La Cour de justice, pour rejeter l’argumentation de l’institution requérante, opère une lecture stricte du texte régissant la production de moyens nouveaux (A), qu’elle combine à une analyse de la nature de l’intervention du juge de première instance (B).

A. Une interprétation littérale de la disposition interdisant les moyens nouveaux

Le pourvoi se fondait sur une violation prétendue de l’article 48, paragraphe 2, du règlement de procédure du Tribunal, qui interdit de produire des moyens nouveaux en cours d’instance. L’institution soutenait que ce qui est interdit aux parties l’est, a fortiori, au juge. La Cour de justice écarte cet argument avec une simplicité tranchante en s’en tenant au texte même de la disposition. Elle affirme qu’« il ressort à l’évidence de la simple lecture de cette disposition […] qu’il s’agit d’une disposition qui s’impose aux parties et non au Tribunal ». Le raisonnement est purement textuel et téléologique : la règle est insérée dans un chapitre du règlement de procédure consacré à la procédure écrite menée par les parties, et vise à délimiter le cadre du débat contentieux qu’elles instaurent.

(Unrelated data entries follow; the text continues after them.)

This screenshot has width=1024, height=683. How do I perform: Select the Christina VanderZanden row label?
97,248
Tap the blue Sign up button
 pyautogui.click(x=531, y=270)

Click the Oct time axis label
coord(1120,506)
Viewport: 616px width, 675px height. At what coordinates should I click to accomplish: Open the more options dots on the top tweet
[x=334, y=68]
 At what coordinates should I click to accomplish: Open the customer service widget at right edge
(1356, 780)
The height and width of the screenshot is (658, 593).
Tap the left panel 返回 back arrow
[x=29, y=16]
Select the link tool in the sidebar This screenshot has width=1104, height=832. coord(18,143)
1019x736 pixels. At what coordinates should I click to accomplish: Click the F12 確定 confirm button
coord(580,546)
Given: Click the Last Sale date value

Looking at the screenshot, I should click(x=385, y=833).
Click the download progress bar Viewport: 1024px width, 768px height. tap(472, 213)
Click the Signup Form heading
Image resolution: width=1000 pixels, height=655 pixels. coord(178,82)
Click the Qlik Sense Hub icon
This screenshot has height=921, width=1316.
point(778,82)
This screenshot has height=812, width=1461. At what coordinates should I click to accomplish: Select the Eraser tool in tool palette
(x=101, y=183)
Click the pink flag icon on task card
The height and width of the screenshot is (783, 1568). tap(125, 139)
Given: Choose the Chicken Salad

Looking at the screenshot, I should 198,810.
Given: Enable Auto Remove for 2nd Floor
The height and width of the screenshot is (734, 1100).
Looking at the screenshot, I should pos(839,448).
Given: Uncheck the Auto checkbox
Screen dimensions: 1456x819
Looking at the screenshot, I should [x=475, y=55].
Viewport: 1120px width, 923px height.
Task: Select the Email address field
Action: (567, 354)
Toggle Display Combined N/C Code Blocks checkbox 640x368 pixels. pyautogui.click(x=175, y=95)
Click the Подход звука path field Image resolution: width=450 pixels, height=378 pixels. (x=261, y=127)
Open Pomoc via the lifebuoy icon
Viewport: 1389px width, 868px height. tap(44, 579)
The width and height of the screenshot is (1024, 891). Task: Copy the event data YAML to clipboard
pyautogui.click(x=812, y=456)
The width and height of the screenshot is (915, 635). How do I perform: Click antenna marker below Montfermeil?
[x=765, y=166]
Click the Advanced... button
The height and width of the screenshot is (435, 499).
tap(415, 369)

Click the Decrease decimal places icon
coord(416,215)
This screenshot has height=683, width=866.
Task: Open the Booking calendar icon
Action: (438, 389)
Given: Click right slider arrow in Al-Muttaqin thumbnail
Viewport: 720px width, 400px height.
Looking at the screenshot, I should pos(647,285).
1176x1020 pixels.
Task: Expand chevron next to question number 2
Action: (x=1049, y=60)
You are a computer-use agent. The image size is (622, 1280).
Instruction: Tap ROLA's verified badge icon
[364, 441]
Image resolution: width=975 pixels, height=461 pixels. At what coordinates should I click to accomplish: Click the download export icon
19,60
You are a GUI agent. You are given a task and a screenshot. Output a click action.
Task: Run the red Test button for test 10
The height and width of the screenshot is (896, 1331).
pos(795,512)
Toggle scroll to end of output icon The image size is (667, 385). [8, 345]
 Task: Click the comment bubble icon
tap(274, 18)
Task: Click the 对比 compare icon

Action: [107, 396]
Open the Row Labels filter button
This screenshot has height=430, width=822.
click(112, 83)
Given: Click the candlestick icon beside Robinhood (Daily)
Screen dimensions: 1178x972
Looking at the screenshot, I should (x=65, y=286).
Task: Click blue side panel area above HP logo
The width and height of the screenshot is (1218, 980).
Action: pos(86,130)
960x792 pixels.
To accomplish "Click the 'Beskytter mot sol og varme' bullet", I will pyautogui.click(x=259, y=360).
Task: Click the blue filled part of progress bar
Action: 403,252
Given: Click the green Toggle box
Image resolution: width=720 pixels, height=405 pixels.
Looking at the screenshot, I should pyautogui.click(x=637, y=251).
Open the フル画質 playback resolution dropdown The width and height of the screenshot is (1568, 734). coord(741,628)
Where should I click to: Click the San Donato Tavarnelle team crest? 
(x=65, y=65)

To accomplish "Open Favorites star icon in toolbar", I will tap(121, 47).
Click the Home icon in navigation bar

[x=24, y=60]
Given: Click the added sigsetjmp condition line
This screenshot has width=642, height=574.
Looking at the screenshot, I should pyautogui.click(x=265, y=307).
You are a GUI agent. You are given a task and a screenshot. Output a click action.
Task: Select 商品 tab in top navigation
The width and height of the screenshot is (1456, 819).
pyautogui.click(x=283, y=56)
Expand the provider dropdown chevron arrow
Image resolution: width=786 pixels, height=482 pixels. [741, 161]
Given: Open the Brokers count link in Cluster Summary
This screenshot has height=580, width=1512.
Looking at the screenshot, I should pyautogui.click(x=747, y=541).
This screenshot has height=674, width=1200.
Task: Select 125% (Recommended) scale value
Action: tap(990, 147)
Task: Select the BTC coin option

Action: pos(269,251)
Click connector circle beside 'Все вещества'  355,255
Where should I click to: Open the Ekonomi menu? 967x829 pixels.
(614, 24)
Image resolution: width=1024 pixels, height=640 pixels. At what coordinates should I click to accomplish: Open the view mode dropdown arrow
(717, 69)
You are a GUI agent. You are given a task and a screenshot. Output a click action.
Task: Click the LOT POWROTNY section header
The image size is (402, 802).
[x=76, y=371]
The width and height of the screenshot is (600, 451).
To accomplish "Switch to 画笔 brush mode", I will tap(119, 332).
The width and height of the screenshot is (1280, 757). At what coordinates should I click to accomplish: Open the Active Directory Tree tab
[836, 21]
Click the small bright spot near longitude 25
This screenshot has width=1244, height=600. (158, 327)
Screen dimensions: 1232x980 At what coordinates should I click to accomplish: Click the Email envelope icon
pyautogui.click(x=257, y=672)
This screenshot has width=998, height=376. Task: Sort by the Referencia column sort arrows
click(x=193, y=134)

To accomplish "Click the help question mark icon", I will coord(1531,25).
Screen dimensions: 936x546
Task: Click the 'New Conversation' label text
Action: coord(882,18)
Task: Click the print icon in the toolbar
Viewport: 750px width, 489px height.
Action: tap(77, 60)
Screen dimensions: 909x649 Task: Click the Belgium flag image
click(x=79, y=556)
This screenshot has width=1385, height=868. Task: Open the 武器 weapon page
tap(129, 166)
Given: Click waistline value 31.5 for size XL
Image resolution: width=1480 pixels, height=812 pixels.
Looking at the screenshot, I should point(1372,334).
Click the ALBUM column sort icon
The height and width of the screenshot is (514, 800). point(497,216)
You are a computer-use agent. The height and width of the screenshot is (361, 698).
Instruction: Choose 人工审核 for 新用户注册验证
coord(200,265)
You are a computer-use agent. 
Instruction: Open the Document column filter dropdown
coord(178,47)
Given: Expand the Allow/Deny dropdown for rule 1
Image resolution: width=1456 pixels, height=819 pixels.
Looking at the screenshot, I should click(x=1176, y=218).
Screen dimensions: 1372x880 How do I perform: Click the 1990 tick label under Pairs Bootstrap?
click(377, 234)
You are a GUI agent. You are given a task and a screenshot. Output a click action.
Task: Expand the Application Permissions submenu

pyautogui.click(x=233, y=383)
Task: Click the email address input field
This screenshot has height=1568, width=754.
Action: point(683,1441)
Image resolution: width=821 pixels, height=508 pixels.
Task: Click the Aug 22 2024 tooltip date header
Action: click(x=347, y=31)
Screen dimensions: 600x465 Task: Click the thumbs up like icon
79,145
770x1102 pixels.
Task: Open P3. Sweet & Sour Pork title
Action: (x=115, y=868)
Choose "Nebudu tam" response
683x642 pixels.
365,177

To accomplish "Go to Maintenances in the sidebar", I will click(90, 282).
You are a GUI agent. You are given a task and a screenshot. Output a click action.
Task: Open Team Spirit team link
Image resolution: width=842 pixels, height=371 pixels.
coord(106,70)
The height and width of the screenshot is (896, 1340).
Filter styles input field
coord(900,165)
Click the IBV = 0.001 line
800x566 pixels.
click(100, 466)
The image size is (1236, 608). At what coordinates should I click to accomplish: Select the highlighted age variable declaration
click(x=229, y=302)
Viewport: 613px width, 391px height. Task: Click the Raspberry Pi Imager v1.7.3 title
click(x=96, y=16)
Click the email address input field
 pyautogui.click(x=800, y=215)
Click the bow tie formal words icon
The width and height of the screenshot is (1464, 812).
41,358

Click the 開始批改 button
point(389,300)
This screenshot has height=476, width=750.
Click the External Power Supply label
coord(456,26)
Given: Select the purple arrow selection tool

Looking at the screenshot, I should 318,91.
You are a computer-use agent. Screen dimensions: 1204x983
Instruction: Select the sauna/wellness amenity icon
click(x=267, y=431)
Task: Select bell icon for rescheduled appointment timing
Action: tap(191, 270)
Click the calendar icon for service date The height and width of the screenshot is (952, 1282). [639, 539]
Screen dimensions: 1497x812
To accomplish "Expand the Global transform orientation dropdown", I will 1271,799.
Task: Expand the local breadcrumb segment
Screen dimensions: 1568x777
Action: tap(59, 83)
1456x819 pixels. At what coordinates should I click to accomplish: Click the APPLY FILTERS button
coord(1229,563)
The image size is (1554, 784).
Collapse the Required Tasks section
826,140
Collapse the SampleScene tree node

En affirmant que la règle « ne s’impose pas » au Tribunal, la Cour établit une frontière nette entre les contraintes qui pèsent sur les plaideurs pour garantir la stabilité du litige et la loyauté des débats, et la liberté du juge dans la conduite de son raisonnement juridique. Cette interprétation littérale suffit à elle seule à juger le moyen du pourvoi non fondé, en refusant d’étendre une contrainte procédurale au-delà de ses destinataires explicites.

B. La requalification de l’intervention du juge en un simple développement du raisonnement

De manière subsidiaire, la Cour de justice examine la nature même de l’argument soulevé par le Tribunal de première instance. Elle considère que, même si la règle de l’article 48, paragraphe 2, avait été applicable au juge, elle n’aurait pas été violée en l’espèce. En effet, elle estime que la constatation de la discordance entre les avis de transfert et de concours ne constituait pas un moyen de droit nouveau et distinct. Il s’agissait plutôt d’un « développement du raisonnement du Tribunal établissant le bien-fondé du moyen tiré de la violation de l’article 29, paragraphe 1, du statut ».

Ce faisant, la Cour opère une distinction fondamentale entre le moyen, qui est la cause juridique de la demande en annulation soulevée par le requérant, et les arguments de droit ou de fait qui viennent l’étayer. Le requérant avait bien invoqué une violation de l’article 29 du statut. Le Tribunal, pour vérifier le bien-fondé de ce moyen, a examiné les actes de la procédure de recrutement et a relevé une incohérence factuelle, la non-concordance des avis, pour en déduire la confirmation de l’irrégularité alléguée. Le juge n’a donc pas modifié l’objet du litige ni sa cause juridique ; il a simplement exercé son pouvoir d’analyse en appliquant la règle de droit invoquée aux faits de la cause, tels qu’ils ressortaient du dossier.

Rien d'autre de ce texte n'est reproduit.